5 years since you posted it looks.... Hope you can receive this and answer.


----------



## EmbroidTek1 (Sep 27, 2016)

CHURROMAN said:


> Sorry to read this but i have a similar error and cannot get the software to reboot.....do you still have the machine with you_
> mine is same model but is 2005.
> The one with the big display that works with windows ce.
> 5 years since you posted it looks.... Hope you can receive this and answer.


I have the software for your machine and can help you reboot. Send me a private message and I will give you my number.


----------



## giovanni (Feb 4, 2017)

Hi i'm having a similar problem, i have de disk but not the manual and i dont know how to reboot it, haw it's done?


----------



## EmbroidTek1 (Sep 27, 2016)

giovanni said:


> Hi i'm having a similar problem, i have de disk but not the manual and i dont know how to reboot it, haw it's done?


Ir's a long process to reboot the software and the parameters. Normally I have to walk someone through it verbally.


----------



## CSTUEDLE (Mar 8, 2013)

EmbroidTek1 said:


> Ir's a long process to reboot the software and the parameters. Normally I have to walk someone through it verbally.


My machine was purchased new in 2003 and ran great until life got in the way and it sat unused for years. I purchased a gotek emulator for it but, it will not recognize it. My husband put the original floppy drive back in but, it gives only error messages just like for the usb drive. Start up by SET button plus POWER ON gives message of INSTALLING . I don't know where to go from there. Please help me get this machine alive again, it has been sitting idle for too many years. 
Thanks for any help


----------



## EmbroidTek1 (Sep 27, 2016)

CSTUEDLE said:


> My machine was purchased new in 2003 and ran great until life got in the way and it sat unused for years. I purchased a gotek emulator for it but, it will not recognize it. My husband put the original floppy drive back in but, it gives only error messages just like for the usb drive. Start up by SET button plus POWER ON gives message of INSTALLING . I don't know where to go from there.

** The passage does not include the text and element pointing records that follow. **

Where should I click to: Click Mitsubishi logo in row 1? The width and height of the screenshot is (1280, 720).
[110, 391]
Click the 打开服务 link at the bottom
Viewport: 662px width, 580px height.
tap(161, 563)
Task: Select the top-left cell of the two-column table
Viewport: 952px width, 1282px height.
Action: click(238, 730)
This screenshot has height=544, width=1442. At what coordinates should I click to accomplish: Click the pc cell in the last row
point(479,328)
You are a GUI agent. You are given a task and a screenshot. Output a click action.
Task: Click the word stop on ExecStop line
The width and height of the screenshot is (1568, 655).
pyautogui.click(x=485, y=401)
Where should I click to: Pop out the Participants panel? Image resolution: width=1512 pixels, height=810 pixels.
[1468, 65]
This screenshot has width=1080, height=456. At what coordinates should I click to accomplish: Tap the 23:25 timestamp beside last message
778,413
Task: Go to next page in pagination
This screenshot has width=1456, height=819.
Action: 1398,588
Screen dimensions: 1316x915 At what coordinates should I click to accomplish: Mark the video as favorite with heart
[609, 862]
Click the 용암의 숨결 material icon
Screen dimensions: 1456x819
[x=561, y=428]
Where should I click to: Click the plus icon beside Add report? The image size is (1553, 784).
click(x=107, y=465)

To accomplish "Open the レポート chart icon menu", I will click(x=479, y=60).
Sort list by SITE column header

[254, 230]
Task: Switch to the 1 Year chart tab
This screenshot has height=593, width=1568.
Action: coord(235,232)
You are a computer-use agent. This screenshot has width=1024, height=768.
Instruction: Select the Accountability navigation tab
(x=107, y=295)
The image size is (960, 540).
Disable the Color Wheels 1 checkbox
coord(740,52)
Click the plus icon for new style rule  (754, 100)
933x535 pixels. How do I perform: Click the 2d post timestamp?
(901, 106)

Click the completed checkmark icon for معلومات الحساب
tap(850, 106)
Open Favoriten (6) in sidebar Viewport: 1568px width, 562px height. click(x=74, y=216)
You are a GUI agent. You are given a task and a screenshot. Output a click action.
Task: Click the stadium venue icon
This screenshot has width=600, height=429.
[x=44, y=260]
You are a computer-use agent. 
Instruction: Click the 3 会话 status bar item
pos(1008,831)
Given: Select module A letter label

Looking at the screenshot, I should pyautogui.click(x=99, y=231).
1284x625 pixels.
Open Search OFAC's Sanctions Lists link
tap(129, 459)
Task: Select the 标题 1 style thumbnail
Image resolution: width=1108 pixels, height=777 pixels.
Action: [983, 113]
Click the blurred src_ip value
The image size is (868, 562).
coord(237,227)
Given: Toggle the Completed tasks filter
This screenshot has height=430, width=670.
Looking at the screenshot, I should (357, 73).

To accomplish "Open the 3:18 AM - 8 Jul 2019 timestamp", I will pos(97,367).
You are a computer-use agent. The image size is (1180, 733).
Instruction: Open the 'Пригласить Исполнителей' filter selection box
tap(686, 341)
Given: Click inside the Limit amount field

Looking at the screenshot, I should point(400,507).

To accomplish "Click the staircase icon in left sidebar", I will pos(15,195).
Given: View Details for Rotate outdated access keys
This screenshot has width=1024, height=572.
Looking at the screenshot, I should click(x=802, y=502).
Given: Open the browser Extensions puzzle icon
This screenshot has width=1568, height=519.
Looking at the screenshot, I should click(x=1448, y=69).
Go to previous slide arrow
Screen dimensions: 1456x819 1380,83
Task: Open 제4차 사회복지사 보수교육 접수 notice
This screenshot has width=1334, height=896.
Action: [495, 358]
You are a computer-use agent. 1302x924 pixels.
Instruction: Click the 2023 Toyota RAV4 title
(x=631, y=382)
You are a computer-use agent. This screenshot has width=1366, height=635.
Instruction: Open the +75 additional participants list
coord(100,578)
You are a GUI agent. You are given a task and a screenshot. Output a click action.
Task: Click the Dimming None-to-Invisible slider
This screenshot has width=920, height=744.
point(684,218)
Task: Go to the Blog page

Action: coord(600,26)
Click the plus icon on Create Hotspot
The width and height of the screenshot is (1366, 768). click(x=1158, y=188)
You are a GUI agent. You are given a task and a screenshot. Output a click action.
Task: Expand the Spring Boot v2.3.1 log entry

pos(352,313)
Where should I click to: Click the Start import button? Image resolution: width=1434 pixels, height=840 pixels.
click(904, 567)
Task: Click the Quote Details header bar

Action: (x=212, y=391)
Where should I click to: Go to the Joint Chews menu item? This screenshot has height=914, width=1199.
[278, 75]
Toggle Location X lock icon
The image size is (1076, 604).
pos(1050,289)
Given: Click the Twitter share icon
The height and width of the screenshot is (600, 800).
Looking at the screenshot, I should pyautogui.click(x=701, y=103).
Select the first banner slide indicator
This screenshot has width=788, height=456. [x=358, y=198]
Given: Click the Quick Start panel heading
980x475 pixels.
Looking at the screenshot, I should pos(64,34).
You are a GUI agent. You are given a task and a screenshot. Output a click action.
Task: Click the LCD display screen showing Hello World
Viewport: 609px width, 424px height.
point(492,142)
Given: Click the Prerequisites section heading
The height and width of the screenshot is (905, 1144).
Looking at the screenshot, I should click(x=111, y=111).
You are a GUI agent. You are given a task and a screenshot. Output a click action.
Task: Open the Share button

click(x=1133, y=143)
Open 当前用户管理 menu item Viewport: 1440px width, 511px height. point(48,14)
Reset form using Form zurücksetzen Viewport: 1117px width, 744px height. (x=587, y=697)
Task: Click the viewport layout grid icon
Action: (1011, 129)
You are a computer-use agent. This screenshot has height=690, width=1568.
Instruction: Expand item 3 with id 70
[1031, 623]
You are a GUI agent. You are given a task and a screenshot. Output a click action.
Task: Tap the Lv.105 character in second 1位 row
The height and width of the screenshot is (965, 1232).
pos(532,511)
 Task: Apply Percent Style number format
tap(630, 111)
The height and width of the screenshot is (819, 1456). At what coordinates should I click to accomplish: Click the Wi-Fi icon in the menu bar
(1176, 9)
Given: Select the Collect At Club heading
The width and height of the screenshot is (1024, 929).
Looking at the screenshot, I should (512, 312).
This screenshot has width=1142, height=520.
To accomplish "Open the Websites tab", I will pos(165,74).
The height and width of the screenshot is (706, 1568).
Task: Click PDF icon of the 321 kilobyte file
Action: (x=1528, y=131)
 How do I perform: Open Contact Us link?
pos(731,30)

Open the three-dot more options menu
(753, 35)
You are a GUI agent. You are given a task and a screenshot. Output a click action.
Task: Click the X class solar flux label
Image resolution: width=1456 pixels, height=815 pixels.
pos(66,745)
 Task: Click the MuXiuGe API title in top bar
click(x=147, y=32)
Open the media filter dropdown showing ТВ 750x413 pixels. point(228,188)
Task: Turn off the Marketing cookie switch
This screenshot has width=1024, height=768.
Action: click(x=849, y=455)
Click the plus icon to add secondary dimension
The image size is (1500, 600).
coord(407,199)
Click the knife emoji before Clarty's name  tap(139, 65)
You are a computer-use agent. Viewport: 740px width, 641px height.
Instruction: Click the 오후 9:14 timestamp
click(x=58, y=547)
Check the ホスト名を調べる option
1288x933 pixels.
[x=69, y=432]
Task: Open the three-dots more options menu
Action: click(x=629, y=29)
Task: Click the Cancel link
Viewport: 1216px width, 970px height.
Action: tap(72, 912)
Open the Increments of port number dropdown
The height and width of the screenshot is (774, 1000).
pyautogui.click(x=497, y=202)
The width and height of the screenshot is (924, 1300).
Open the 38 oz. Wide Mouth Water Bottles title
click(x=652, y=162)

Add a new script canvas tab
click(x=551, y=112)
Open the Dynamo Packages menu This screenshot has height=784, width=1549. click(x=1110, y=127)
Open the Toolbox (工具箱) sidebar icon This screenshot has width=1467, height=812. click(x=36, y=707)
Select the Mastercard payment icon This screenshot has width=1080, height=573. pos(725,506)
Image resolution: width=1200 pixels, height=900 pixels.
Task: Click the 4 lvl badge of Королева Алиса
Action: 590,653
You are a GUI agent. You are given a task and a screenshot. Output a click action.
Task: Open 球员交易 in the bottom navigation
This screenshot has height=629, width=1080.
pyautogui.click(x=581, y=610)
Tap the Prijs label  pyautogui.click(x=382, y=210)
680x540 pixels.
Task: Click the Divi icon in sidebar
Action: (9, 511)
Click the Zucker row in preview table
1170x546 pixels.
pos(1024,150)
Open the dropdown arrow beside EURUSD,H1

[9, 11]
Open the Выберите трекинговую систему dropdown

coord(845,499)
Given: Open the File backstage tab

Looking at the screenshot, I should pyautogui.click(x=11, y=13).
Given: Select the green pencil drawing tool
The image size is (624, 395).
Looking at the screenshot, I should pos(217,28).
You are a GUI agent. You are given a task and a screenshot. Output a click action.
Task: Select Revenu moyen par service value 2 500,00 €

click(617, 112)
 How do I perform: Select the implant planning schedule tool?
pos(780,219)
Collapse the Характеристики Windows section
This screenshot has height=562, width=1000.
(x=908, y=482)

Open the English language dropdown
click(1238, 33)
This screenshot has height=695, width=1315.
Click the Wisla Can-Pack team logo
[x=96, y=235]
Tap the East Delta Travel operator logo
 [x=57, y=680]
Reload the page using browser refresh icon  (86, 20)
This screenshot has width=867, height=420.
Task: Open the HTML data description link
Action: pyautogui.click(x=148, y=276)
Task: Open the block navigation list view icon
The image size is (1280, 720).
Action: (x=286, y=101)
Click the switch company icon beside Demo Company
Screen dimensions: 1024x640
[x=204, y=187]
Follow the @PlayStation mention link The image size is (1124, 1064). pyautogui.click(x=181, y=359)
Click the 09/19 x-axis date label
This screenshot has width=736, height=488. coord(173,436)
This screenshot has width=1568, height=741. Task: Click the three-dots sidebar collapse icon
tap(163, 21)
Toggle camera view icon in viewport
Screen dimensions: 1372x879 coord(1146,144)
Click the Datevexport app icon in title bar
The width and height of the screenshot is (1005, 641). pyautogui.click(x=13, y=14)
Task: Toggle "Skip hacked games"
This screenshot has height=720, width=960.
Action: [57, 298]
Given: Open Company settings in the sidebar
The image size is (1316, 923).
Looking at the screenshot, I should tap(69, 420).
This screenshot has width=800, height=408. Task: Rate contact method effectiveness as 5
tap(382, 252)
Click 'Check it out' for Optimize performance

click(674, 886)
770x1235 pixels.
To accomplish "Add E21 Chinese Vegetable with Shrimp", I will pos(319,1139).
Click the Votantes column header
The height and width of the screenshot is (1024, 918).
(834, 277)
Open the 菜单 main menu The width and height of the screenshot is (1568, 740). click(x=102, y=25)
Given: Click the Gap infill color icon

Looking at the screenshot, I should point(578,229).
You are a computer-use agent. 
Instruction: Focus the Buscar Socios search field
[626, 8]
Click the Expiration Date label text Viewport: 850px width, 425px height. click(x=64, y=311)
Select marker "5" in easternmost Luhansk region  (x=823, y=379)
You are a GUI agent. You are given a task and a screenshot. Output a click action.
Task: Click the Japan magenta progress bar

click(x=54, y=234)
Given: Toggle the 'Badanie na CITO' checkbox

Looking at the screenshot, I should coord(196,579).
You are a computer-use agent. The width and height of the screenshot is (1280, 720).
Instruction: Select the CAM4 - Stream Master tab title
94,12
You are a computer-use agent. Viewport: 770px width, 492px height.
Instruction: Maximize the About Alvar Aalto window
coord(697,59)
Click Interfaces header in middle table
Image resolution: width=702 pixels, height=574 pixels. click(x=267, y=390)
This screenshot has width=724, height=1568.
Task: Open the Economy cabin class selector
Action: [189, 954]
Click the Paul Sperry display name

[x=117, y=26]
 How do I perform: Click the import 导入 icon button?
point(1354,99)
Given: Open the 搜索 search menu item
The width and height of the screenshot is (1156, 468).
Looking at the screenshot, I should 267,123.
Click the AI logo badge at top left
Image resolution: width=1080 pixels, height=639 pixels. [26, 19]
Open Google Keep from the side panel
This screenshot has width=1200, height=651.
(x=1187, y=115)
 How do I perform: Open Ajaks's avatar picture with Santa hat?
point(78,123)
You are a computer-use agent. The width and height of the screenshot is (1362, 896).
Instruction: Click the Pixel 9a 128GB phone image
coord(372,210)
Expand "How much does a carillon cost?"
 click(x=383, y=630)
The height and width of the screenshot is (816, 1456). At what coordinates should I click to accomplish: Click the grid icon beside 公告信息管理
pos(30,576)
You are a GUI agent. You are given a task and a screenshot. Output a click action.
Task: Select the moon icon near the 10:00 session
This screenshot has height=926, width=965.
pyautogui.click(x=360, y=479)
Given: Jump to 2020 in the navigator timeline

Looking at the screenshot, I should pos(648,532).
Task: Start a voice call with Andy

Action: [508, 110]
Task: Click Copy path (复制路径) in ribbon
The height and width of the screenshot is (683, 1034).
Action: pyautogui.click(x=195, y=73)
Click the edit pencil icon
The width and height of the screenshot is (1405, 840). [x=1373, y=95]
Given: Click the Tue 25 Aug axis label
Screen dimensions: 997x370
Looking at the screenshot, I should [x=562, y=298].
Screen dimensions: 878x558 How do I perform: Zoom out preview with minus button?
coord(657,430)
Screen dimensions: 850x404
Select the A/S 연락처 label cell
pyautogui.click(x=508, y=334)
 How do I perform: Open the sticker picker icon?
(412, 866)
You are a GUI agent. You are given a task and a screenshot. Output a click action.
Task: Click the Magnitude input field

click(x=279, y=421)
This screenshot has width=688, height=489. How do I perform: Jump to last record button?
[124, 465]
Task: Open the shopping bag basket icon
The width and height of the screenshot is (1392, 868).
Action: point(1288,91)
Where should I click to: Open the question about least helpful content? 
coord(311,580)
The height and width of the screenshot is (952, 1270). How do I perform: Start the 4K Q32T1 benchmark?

Please help me get this machine alive again, it has been sitting idle for too many years.
> Thanks for any help


You have to hit Set + F3. Also you have to use a 720KB DD Floppy Disk not 1.44 or it will not load. If you need my help inbox me.


----------



## CSTUEDLE (Mar 8, 2013)

EmbroidTek1 said:


> You have to hit Set + F3. Also you have to use a 720KB DD Floppy Disk not 1.44 or it will not load. If you need my help inbox me.


I have always used 1.44 floppies........I still get [(B01)] or [(B04)] message after using power-on plus set + F3

Thanks, I will do that. I will include my husband so that we will have both brains working on it.
Thanks so much.


----------



## Xpmax626 (Jan 2, 2022)

EmbroidTek1 said:


> I have the software for your machine and can help you reboot. Send me a private message and I will give you my number.


Hi I have a single head tajima c1501 2007 
It starts but then the screen goes black and the power button stays red blinking .
It also says missing operating system


----------